▶ Data records
◇ ◇ ◇

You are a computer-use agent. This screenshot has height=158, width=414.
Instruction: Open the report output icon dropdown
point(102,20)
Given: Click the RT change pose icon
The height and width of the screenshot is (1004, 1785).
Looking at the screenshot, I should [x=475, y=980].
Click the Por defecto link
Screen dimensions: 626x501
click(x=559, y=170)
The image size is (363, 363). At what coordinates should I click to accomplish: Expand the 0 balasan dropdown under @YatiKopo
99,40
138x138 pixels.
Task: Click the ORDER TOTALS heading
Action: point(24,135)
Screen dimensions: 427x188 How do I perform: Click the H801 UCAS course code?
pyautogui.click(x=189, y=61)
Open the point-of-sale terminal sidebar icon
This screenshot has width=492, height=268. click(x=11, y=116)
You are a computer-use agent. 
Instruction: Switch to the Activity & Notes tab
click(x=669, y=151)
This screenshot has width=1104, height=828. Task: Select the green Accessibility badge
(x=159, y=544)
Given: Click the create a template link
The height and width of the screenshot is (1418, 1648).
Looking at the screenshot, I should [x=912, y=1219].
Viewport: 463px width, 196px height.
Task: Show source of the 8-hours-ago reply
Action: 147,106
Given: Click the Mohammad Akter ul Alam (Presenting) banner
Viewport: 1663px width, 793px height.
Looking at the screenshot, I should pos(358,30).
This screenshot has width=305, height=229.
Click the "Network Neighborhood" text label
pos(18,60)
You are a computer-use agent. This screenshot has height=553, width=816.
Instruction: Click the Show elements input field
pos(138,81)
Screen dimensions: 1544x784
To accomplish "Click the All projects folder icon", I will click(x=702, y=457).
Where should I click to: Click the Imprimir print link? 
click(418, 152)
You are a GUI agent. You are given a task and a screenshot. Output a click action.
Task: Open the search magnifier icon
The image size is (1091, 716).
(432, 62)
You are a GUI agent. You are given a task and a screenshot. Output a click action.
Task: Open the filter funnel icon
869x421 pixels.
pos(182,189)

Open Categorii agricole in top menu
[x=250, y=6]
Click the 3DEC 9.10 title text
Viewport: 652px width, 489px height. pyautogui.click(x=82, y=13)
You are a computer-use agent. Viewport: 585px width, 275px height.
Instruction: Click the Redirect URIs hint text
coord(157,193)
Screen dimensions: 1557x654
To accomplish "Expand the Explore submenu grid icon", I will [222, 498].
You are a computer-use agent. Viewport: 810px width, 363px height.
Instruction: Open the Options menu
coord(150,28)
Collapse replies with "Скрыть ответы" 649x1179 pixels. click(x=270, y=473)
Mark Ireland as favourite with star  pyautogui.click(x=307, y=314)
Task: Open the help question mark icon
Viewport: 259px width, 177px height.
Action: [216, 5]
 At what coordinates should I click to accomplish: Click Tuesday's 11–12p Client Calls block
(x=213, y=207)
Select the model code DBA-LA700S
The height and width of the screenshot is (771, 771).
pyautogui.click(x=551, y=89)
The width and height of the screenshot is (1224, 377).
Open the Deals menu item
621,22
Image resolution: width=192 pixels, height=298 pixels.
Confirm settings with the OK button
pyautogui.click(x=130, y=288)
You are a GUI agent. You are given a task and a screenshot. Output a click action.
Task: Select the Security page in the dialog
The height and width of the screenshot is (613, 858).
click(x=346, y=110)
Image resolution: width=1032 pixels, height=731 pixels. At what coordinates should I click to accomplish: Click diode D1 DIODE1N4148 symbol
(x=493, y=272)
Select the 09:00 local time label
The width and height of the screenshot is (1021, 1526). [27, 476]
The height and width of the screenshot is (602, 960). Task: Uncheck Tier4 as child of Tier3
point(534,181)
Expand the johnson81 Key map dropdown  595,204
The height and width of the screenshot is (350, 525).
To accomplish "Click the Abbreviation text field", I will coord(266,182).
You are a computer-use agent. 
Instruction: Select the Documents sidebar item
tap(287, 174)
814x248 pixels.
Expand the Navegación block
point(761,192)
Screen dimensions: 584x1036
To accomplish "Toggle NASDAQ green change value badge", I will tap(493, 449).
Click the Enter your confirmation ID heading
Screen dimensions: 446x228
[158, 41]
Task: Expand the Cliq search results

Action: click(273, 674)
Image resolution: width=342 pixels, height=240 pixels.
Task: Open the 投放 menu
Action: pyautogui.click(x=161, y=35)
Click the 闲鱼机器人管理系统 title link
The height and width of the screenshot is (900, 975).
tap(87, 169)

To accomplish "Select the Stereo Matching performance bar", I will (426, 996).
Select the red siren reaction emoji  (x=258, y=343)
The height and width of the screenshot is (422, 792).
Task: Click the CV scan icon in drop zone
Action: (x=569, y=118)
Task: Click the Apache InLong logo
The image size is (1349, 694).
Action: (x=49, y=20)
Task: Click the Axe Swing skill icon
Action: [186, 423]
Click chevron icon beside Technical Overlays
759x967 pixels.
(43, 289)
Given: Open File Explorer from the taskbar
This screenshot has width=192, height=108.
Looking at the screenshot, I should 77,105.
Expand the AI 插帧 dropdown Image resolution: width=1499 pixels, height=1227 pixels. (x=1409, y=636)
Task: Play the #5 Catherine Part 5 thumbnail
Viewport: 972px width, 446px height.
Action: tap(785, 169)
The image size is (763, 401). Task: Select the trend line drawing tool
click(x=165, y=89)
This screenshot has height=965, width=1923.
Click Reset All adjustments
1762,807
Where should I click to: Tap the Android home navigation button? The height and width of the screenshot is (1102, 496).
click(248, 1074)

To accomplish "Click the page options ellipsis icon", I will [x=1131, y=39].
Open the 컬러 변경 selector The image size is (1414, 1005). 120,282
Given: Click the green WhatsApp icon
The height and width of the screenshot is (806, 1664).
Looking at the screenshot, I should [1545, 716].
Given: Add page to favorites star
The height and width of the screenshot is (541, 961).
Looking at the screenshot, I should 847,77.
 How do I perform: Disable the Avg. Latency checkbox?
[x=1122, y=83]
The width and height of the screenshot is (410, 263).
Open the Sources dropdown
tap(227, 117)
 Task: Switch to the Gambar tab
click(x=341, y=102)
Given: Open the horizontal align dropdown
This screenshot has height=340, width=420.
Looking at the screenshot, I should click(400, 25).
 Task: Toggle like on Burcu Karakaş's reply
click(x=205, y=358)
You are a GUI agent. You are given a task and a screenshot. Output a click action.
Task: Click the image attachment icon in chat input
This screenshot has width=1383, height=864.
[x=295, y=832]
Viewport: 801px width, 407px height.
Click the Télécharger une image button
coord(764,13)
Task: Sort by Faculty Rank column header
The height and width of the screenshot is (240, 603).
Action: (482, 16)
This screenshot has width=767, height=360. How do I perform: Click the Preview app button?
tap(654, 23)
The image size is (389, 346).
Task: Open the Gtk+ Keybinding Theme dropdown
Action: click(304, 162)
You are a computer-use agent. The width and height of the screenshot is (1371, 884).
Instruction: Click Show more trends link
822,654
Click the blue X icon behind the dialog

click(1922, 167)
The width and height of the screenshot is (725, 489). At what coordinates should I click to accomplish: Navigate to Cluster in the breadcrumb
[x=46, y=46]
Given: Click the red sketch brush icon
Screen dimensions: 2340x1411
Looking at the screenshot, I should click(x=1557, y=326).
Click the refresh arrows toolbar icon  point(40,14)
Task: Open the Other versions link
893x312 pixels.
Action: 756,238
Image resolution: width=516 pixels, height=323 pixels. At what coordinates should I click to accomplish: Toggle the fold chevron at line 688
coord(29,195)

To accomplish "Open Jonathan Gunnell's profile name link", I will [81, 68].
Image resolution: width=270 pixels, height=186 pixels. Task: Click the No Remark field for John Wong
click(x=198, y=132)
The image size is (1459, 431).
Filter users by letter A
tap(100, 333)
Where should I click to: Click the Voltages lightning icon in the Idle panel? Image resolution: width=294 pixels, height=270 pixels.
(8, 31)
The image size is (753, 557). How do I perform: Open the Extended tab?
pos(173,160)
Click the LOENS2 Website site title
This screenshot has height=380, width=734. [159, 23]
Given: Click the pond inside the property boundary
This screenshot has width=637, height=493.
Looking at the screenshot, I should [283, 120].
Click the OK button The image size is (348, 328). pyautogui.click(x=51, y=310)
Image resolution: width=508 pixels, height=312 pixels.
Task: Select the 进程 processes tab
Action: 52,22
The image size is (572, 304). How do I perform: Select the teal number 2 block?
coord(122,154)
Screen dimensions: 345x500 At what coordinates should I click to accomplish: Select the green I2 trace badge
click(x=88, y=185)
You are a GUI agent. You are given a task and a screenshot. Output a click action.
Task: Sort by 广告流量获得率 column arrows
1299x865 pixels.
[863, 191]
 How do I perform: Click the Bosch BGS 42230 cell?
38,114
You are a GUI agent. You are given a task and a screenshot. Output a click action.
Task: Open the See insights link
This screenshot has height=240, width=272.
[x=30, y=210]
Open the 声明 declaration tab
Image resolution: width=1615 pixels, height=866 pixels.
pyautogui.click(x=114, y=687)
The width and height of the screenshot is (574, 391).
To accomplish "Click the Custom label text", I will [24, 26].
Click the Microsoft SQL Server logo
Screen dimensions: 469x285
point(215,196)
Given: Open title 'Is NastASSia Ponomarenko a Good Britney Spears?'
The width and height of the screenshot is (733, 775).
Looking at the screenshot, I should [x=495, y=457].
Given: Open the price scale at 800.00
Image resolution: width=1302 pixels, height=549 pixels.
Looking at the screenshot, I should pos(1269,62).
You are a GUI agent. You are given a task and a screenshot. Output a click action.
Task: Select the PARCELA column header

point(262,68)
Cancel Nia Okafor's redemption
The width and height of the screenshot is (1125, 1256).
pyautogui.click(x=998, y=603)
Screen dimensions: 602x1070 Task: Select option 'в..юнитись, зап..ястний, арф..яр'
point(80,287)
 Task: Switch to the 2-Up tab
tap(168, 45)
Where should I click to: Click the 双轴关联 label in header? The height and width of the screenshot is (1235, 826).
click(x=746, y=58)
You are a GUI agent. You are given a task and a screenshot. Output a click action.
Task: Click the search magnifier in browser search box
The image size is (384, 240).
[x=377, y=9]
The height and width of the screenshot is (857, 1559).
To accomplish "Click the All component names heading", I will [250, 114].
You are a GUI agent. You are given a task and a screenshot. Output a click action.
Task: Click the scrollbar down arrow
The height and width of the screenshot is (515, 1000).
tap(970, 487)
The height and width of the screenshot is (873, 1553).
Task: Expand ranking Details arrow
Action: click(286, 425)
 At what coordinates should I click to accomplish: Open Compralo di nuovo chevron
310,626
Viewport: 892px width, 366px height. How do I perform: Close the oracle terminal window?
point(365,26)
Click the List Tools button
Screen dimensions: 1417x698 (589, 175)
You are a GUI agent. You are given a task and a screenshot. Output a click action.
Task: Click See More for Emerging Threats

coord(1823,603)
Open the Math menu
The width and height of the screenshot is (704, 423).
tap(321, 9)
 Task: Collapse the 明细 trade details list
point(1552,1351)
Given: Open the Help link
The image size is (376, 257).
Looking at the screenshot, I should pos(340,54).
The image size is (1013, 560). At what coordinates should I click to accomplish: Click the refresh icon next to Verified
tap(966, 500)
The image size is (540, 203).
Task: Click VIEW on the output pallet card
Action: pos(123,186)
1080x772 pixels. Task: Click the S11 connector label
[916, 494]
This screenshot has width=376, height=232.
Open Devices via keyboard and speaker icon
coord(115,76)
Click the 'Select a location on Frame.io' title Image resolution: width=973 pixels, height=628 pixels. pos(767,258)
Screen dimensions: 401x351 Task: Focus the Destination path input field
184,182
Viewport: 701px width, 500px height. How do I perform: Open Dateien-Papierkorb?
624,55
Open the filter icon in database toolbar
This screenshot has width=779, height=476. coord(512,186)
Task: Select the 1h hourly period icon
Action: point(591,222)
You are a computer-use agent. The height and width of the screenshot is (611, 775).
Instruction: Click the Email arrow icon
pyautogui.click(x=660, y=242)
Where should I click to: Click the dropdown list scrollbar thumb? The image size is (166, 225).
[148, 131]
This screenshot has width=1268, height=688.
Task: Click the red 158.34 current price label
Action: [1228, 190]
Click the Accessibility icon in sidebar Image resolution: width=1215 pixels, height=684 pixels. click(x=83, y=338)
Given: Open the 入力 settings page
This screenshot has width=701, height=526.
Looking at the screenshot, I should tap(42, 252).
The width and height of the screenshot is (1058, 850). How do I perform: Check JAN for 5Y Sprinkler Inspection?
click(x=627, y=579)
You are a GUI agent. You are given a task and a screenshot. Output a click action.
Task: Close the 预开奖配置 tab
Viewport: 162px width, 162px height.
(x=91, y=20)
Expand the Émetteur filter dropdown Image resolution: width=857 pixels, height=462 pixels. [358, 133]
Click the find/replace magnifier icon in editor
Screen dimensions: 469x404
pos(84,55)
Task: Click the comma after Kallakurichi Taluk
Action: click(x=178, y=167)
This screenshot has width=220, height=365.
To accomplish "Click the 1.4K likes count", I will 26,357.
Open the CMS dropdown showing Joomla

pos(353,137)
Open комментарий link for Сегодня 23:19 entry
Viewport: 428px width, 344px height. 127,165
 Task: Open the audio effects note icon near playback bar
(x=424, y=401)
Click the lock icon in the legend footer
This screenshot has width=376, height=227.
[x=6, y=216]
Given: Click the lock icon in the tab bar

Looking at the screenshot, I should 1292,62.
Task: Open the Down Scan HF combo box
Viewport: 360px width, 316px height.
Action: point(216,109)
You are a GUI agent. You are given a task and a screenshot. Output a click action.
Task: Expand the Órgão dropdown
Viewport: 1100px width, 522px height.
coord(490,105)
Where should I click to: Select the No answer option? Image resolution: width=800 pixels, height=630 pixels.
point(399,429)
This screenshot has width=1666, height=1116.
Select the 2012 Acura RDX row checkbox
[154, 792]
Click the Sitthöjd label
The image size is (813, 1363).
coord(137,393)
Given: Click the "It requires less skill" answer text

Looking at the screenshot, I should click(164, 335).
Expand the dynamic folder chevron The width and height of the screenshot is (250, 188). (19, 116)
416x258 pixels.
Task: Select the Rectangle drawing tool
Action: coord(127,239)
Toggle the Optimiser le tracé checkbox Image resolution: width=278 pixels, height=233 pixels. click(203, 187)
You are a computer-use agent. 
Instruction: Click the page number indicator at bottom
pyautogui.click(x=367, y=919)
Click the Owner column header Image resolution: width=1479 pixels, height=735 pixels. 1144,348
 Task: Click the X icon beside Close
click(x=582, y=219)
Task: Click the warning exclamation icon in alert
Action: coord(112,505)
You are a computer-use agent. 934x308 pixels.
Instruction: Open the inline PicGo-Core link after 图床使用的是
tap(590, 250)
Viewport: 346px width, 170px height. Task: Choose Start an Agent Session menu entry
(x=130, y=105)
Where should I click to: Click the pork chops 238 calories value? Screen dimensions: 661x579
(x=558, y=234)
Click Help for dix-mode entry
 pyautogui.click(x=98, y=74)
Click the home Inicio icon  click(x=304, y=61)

◇ ◇ ◇

▶ Task goal
Copy out the rows exactly, from the line containing "Click the 'Select" down to the line containing "Action: click(x=178, y=167)", including both of those lines.

▶ Output for this task
Click the 'Select a location on Frame.io' title Image resolution: width=973 pixels, height=628 pixels. pos(767,258)
Screen dimensions: 401x351 Task: Focus the Destination path input field
184,182
Viewport: 701px width, 500px height. How do I perform: Open Dateien-Papierkorb?
624,55
Open the filter icon in database toolbar
This screenshot has width=779, height=476. coord(512,186)
Task: Select the 1h hourly period icon
Action: point(591,222)
You are a computer-use agent. The height and width of the screenshot is (611, 775).
Instruction: Click the Email arrow icon
pyautogui.click(x=660, y=242)
Where should I click to: Click the dropdown list scrollbar thumb? The image size is (166, 225).
[148, 131]
This screenshot has width=1268, height=688.
Task: Click the red 158.34 current price label
Action: [1228, 190]
Click the Accessibility icon in sidebar Image resolution: width=1215 pixels, height=684 pixels. click(x=83, y=338)
Given: Open the 入力 settings page
This screenshot has width=701, height=526.
Looking at the screenshot, I should tap(42, 252).
The width and height of the screenshot is (1058, 850). How do I perform: Check JAN for 5Y Sprinkler Inspection?
click(x=627, y=579)
You are a GUI agent. You are given a task and a screenshot. Output a click action.
Task: Close the 预开奖配置 tab
Viewport: 162px width, 162px height.
(x=91, y=20)
Expand the Émetteur filter dropdown Image resolution: width=857 pixels, height=462 pixels. [358, 133]
Click the find/replace magnifier icon in editor
Screen dimensions: 469x404
pos(84,55)
Task: Click the comma after Kallakurichi Taluk
Action: click(x=178, y=167)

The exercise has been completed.